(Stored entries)
◇ ◇ ◇ ◇

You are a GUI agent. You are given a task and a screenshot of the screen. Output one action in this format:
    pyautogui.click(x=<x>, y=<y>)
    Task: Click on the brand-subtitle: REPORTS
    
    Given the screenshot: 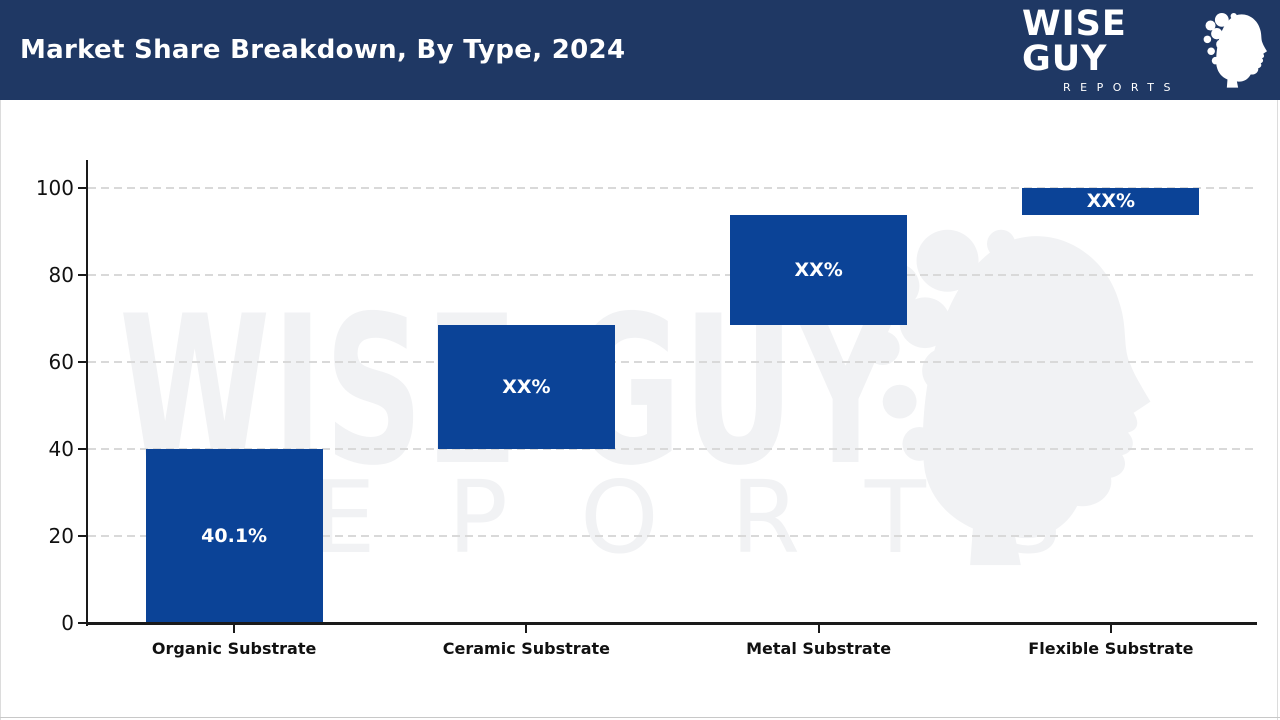 What is the action you would take?
    pyautogui.click(x=1122, y=87)
    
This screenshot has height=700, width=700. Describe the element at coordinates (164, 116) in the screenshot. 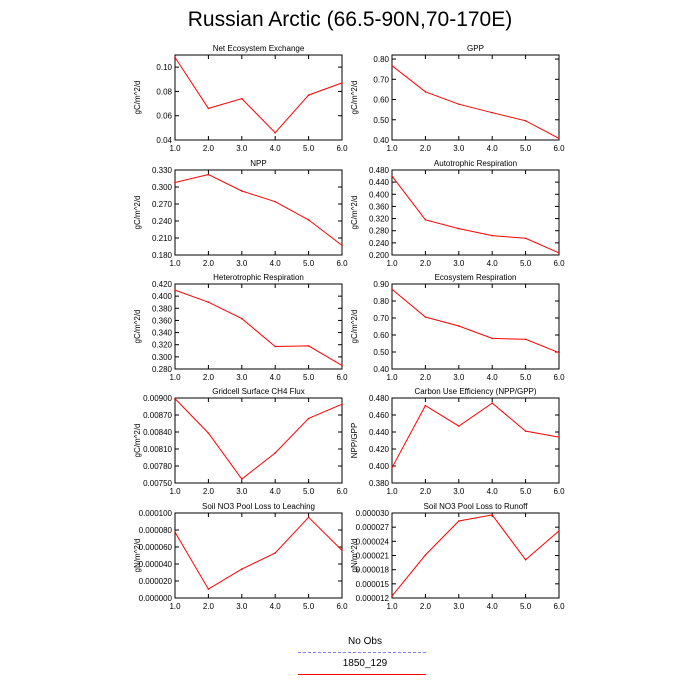

I see `y-tick-label: 0.06` at that location.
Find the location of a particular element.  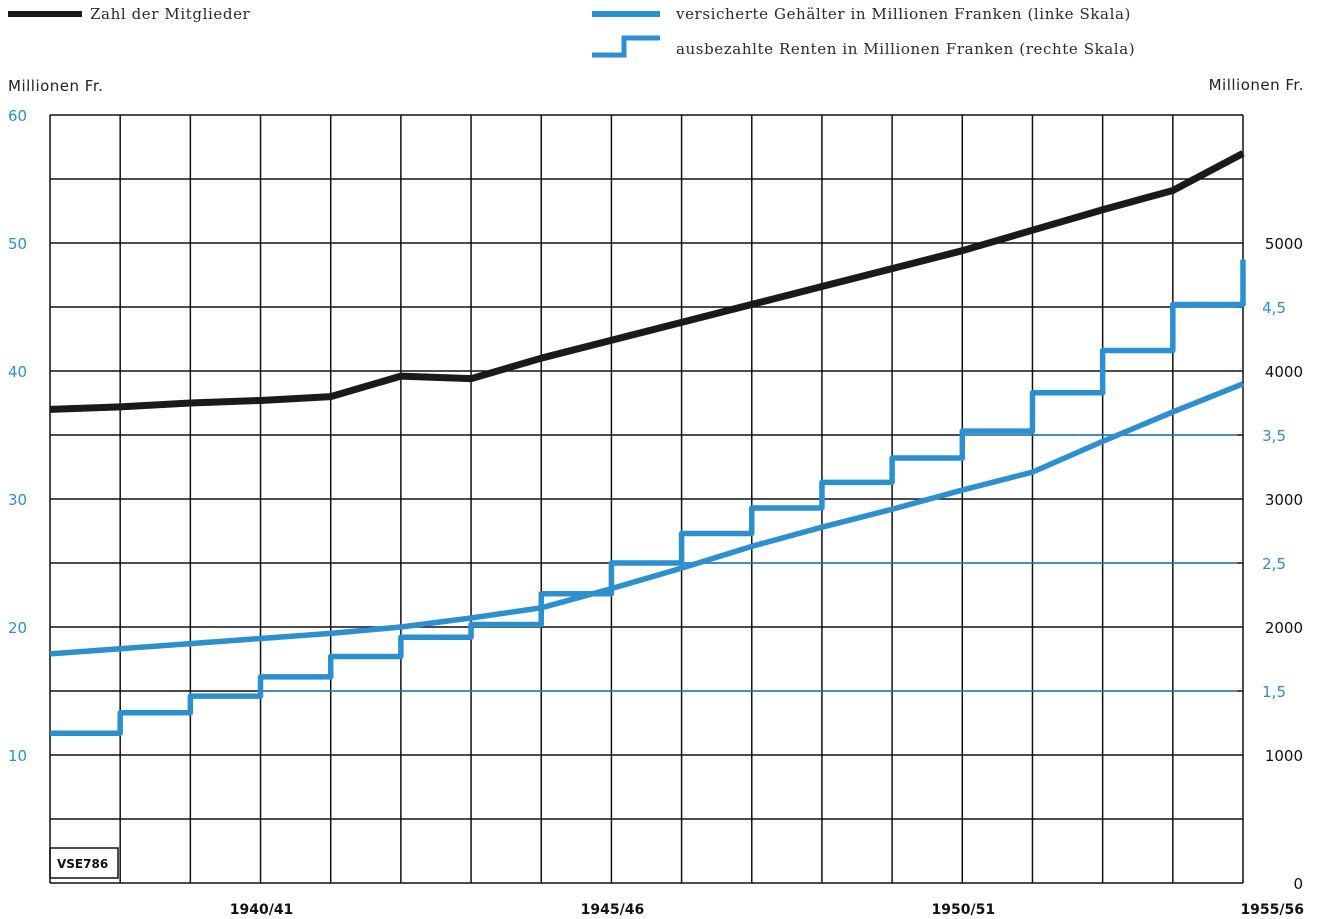

legend-pensions-swatch is located at coordinates (626, 46).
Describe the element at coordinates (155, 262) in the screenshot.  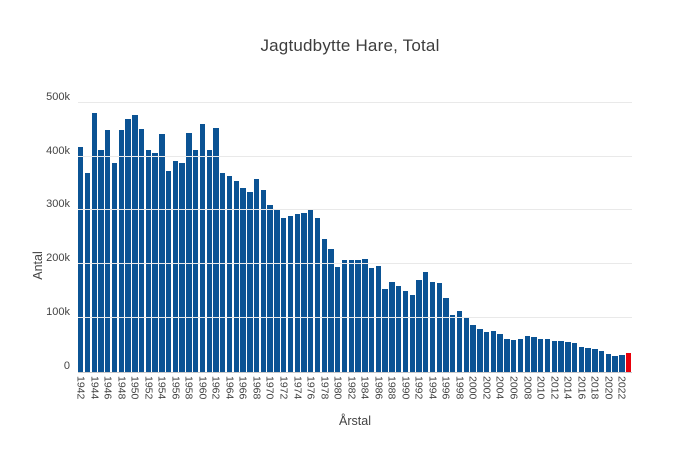
I see `bar-1953` at that location.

◇ ◇ ◇ ◇

Convert the records, from the line containing "This screenshot has" through the end, into a Markdown table with columns Row and Line. Skip blank lines and leave out the pictures.

Result of this task —
| Row | Line |
|---|---|
| 1 | This screenshot has height=700, width=700. Describe the element at coordinates (164, 116) in the screenshot.  |
| 2 | I see `y-tick-label: 0.06` at that location. |
| 3 | Find the location of a particular element.   |
| 4 | legend-pensions-swatch is located at coordinates (626, 46). |
| 5 | Describe the element at coordinates (155, 262) in the screenshot.   |
| 6 | I see `bar-1953` at that location. |